> [DATA SUPPLIED]:
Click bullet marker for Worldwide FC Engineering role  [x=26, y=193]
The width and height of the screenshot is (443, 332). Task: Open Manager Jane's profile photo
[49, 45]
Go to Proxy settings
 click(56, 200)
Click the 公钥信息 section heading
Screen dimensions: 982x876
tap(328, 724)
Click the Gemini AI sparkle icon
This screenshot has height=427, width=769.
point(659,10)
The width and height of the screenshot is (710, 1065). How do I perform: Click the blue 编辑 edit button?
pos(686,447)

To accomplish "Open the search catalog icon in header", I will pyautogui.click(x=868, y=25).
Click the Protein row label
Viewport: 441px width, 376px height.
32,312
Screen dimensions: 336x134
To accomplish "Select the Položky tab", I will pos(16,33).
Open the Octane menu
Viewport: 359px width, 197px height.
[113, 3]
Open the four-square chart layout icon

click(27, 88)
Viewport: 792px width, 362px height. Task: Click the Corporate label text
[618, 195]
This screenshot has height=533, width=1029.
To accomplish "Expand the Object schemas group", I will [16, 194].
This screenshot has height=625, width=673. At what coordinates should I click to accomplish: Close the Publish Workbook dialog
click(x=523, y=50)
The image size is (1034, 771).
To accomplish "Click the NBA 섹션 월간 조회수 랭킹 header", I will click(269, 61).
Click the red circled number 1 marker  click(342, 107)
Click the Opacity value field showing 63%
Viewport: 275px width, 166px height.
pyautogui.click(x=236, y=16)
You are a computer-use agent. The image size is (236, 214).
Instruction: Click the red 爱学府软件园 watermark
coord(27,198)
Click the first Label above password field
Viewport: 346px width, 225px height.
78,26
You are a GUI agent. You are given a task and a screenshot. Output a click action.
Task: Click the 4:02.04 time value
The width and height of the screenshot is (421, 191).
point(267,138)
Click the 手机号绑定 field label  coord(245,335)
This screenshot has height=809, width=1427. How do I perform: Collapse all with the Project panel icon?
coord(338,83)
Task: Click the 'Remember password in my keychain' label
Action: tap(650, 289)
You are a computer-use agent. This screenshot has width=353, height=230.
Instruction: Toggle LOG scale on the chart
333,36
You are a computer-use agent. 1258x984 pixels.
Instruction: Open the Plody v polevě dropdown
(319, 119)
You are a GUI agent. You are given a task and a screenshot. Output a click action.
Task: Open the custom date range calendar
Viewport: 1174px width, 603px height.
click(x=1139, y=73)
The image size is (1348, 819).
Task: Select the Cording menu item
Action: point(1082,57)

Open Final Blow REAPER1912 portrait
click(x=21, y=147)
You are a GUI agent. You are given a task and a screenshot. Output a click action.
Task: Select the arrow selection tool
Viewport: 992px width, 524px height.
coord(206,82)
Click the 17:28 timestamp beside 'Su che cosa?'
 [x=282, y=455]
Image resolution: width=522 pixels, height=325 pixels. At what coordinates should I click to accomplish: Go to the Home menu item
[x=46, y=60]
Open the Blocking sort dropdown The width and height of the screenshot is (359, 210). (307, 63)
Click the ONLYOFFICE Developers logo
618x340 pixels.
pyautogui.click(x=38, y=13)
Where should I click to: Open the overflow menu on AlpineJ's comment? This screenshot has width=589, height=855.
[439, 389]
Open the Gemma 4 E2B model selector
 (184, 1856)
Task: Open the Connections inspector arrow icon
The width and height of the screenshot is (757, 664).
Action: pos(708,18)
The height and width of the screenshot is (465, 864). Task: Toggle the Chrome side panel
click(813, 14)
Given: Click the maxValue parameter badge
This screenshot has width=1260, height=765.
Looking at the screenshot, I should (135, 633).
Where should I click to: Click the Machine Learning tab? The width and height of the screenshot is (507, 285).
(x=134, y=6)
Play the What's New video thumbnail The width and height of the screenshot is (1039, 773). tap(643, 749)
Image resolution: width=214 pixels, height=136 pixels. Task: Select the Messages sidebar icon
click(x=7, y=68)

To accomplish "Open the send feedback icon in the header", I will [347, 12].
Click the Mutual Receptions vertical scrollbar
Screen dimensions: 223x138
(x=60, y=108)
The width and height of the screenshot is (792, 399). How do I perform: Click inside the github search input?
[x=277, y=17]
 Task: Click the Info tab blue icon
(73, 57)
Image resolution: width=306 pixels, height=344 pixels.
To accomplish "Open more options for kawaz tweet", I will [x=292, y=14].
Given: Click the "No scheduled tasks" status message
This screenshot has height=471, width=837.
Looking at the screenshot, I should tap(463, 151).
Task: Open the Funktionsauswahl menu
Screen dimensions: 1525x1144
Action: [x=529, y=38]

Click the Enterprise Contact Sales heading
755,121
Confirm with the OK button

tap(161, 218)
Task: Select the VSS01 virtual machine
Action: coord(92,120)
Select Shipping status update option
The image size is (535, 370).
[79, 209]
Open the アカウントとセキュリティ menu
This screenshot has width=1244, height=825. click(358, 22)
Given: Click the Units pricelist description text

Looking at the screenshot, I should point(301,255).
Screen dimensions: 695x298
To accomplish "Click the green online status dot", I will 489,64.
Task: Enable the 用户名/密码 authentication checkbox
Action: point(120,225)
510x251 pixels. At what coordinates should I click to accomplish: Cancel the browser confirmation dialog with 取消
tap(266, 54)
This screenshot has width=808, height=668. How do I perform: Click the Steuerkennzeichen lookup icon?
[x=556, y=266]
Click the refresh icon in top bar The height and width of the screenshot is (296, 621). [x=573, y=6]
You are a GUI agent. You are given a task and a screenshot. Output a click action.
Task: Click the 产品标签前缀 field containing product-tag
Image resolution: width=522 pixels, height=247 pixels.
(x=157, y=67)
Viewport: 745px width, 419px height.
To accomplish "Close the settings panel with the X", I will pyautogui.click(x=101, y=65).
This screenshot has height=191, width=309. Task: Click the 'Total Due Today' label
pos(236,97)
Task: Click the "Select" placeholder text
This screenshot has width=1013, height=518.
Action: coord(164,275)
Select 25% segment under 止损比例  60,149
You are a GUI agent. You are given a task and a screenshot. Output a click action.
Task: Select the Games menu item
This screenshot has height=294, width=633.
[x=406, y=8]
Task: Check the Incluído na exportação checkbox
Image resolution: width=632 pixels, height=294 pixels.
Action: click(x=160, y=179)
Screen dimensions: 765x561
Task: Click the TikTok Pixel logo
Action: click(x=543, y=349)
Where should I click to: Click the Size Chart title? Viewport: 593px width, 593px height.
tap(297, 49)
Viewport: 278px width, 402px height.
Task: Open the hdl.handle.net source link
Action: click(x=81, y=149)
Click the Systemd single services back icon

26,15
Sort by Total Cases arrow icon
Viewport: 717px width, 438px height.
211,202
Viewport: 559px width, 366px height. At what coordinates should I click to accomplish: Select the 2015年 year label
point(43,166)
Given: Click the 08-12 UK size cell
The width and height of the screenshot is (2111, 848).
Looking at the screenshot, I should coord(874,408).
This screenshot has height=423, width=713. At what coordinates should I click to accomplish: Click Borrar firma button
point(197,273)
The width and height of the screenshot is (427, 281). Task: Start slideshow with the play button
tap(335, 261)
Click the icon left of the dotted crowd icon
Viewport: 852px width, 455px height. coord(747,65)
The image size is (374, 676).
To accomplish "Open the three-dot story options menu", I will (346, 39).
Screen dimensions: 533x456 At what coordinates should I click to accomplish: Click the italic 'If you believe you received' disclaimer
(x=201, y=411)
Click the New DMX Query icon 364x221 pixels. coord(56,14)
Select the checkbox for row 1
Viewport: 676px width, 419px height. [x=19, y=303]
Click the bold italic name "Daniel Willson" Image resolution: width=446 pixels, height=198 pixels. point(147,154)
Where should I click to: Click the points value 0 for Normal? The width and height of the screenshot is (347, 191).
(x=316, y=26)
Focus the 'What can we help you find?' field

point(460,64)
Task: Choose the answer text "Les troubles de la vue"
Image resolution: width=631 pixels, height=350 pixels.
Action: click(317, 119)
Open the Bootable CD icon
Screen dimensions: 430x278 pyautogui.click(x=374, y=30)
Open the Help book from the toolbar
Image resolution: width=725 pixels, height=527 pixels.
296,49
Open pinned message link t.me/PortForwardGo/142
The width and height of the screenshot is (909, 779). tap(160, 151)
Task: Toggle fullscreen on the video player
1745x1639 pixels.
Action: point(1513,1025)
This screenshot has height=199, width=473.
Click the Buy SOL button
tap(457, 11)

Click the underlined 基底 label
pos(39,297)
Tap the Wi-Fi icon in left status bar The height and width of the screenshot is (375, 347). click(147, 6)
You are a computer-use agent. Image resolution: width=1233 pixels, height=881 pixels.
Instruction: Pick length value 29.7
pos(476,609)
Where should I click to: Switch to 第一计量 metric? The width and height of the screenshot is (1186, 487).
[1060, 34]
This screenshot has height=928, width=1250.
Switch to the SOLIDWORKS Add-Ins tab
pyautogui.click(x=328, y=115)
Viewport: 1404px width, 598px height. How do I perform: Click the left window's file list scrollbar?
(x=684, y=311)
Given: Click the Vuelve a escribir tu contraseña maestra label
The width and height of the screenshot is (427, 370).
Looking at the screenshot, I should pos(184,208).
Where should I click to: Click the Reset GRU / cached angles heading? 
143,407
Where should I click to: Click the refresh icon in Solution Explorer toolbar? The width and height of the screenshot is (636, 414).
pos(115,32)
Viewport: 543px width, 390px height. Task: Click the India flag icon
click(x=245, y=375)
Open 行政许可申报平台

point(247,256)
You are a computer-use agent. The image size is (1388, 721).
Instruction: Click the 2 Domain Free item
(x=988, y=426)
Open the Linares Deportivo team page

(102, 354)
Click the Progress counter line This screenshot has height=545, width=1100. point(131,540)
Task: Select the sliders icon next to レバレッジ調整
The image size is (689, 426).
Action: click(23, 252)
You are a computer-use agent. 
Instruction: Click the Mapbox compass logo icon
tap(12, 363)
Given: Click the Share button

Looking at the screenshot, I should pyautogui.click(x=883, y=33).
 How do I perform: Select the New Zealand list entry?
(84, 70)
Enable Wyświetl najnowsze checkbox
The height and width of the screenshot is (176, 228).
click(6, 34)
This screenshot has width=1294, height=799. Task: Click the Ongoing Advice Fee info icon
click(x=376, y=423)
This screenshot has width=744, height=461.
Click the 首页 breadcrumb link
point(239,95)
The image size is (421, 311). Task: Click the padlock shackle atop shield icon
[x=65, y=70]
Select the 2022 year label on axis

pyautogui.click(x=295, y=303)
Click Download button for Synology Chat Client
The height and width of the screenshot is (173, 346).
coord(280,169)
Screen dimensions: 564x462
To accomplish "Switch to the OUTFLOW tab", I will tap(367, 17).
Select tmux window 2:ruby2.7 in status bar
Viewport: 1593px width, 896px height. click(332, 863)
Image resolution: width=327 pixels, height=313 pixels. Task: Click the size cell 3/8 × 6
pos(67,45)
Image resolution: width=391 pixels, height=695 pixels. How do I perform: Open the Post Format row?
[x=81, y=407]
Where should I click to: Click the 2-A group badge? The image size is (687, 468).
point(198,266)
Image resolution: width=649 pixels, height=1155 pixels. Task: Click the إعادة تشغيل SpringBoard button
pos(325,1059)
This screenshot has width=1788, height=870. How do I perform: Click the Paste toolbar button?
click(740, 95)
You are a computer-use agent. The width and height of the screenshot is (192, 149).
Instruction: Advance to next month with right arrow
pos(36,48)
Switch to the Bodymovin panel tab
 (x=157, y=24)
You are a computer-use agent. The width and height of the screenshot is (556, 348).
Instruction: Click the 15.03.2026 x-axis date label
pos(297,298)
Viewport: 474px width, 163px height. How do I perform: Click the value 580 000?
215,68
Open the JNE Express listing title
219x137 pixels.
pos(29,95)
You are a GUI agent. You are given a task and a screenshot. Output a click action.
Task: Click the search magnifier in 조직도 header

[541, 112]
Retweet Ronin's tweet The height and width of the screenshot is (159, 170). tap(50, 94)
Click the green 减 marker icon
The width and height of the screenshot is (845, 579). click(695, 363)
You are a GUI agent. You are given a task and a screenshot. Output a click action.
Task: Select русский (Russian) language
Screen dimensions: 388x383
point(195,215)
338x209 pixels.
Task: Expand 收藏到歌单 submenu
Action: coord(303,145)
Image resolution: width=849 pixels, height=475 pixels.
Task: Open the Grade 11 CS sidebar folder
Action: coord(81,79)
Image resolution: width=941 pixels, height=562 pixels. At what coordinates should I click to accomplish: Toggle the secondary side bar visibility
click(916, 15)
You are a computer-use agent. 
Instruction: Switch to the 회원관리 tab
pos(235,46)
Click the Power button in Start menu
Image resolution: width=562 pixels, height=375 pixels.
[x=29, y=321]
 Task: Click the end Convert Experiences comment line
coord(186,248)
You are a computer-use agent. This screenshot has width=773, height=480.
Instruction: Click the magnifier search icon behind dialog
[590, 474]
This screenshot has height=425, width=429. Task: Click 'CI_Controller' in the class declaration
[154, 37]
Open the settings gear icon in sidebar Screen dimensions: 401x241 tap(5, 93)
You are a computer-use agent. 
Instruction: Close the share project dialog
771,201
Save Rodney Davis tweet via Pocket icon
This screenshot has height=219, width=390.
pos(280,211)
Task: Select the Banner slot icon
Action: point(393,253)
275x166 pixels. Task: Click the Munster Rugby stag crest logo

> [TASK ITEM]: Lines that include the word "options" are to be extracted from the data above.

> [ANSWER BOX]:
To accomplish "Open more options for kawaz tweet", I will [x=292, y=14].
To accomplish "Open the three-dot story options menu", I will (346, 39).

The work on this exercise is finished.